RHIC is a 3.8km-circumference particle accelerator that collides gold ions moving at nearly the speed of light to recreate the conditions of the early universe and explore the fundamental properties and interactions of matter.
On the most basic level, scientists know that the nucleus is made of particles called protons and neutrons, which are made of smaller particles called quarks and gluons, the most fundamental constituents of matter.
They know that the quarks are grouped into triplets held together by gluons (named for their Elmers-like properties). But, they also know that these elementary particles werent always glued together.
Go back about 13.7 billion years, a hundred-millionth of a second after the Big Bang, and youd find quarks and gluons floating freely.
The plasma of four trillion degrees Celsius is 250,000 times hotter than the center of the sun and existed for only a few microseconds after the birth of the universe.
It quickly cooled and condensed to form the protons and neutrons that make up everything from individual atoms to stars, planets and people, Brookhaven explains.
The temperature of hot matter is measured by looking at the color, or energy distribution, of light emitted from it, similar to the way one can tell that an iron rod is hot by looking at its glow.
The properties of the matter produced at RHIC were determined using highly sophisticated detectors that looked at the particles the matter emitted during its very brief lifetime; less than one billionth of one trillionth of a second.
Brookhaven played a pivotal role in the design and construction of one of LHC's large detectors, known as ATLAS, and serves as the host laboratory for the U.S. ATLAS collaboration.
The machine, dubbed ATLAS, is one of four facilities located at the LHC near Geneva, in Switzerland.

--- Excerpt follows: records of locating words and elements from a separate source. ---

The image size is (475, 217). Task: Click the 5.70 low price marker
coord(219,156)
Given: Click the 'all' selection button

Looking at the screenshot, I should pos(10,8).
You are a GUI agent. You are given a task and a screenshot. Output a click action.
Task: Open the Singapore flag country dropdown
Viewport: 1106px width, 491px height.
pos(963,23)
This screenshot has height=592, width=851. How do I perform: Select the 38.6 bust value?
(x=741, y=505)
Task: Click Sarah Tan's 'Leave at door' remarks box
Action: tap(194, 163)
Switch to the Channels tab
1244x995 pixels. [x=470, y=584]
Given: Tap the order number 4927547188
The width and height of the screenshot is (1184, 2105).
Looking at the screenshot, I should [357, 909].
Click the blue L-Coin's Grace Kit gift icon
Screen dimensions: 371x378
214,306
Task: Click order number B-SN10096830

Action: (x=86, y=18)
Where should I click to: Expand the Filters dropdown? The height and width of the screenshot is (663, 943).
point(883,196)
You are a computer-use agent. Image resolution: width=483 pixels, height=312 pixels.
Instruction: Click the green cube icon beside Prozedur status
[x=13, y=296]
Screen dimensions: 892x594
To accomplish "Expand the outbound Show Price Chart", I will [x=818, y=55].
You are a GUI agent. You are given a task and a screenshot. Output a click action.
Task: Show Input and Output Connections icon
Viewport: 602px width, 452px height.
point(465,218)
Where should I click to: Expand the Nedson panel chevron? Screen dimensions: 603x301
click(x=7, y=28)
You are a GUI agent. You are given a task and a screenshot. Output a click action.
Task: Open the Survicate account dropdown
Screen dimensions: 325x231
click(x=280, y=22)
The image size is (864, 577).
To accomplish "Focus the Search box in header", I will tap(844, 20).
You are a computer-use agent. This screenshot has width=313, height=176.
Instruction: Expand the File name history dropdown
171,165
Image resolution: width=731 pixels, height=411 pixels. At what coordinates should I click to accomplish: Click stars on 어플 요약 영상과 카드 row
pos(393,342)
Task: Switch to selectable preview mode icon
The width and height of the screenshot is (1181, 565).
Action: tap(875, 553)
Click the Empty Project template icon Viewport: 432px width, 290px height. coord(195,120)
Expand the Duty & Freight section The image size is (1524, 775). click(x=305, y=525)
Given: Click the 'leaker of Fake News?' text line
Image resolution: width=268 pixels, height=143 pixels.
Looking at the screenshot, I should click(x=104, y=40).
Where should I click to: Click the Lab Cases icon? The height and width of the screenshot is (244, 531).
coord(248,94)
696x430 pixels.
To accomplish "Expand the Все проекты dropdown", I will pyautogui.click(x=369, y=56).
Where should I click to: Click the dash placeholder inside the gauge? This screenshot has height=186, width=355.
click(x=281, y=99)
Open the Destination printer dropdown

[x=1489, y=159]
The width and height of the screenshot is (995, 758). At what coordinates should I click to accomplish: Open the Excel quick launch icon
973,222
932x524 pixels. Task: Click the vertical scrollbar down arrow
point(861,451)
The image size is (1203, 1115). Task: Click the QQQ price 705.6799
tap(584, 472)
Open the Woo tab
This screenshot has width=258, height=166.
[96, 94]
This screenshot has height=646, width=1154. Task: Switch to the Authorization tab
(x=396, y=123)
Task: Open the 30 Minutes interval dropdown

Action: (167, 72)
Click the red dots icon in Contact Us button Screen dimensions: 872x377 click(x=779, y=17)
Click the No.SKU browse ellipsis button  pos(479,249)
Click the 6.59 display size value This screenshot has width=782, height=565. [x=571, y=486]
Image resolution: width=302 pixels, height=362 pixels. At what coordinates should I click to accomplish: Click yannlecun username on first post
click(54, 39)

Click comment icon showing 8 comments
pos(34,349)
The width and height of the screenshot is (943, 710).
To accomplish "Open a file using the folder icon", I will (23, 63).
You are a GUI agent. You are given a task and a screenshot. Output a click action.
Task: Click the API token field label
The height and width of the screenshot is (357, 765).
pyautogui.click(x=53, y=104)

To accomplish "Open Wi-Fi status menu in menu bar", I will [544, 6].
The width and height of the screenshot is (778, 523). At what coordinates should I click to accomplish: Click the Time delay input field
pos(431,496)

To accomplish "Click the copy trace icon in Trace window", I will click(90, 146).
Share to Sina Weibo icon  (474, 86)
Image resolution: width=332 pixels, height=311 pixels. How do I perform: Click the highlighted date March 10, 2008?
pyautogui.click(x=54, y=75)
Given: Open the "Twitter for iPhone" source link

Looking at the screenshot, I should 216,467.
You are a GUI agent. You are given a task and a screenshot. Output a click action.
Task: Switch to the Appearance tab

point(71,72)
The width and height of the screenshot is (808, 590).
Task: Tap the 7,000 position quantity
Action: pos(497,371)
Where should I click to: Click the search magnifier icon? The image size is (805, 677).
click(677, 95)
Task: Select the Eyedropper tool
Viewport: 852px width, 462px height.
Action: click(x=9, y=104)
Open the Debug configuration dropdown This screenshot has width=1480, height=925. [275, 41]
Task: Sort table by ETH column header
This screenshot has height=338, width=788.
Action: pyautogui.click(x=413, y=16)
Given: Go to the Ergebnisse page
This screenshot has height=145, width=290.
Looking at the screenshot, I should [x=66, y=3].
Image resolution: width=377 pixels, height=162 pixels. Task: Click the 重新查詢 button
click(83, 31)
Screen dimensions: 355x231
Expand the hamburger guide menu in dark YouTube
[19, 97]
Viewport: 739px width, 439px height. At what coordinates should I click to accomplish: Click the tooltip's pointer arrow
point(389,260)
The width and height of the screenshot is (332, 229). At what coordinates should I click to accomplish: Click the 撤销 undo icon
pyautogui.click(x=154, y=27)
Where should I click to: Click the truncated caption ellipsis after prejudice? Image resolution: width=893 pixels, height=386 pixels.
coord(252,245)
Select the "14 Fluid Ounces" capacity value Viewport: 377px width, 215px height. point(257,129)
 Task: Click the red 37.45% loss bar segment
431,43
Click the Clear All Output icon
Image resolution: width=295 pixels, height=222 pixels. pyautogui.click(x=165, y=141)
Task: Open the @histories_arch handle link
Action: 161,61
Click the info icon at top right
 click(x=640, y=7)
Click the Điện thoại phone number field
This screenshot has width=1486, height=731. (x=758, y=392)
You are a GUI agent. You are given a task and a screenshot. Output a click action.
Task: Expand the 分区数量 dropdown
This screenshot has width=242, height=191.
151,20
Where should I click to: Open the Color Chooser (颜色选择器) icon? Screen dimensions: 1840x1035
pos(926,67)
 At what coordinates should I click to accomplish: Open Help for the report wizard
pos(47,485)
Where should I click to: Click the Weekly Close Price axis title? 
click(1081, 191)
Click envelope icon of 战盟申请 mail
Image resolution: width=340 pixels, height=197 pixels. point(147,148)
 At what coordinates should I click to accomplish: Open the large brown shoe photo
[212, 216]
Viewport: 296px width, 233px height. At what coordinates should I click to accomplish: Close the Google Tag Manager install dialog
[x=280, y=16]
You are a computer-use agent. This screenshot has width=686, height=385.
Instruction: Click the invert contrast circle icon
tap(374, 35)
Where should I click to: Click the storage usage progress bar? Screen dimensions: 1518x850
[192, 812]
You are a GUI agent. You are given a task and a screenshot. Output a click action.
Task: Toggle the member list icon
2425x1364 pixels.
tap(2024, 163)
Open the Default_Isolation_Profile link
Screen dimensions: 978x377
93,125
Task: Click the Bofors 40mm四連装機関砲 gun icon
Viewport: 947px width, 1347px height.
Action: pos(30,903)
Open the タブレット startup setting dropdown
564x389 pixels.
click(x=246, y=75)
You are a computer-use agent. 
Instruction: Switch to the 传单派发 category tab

The LHC consists of two circular vacuum pipes in which protons will travel in opposite directions and collide at nearly the speed of light with a total collision energy of 14 tera-electron volts (TeV), or 14 trillion times the typical energy of an electron.
The LHC will devote a month each year to colliding heavy nuclei at energies much higher than RHIC's, extending the exploration of matter one step farther back in time toward the birth of the universe.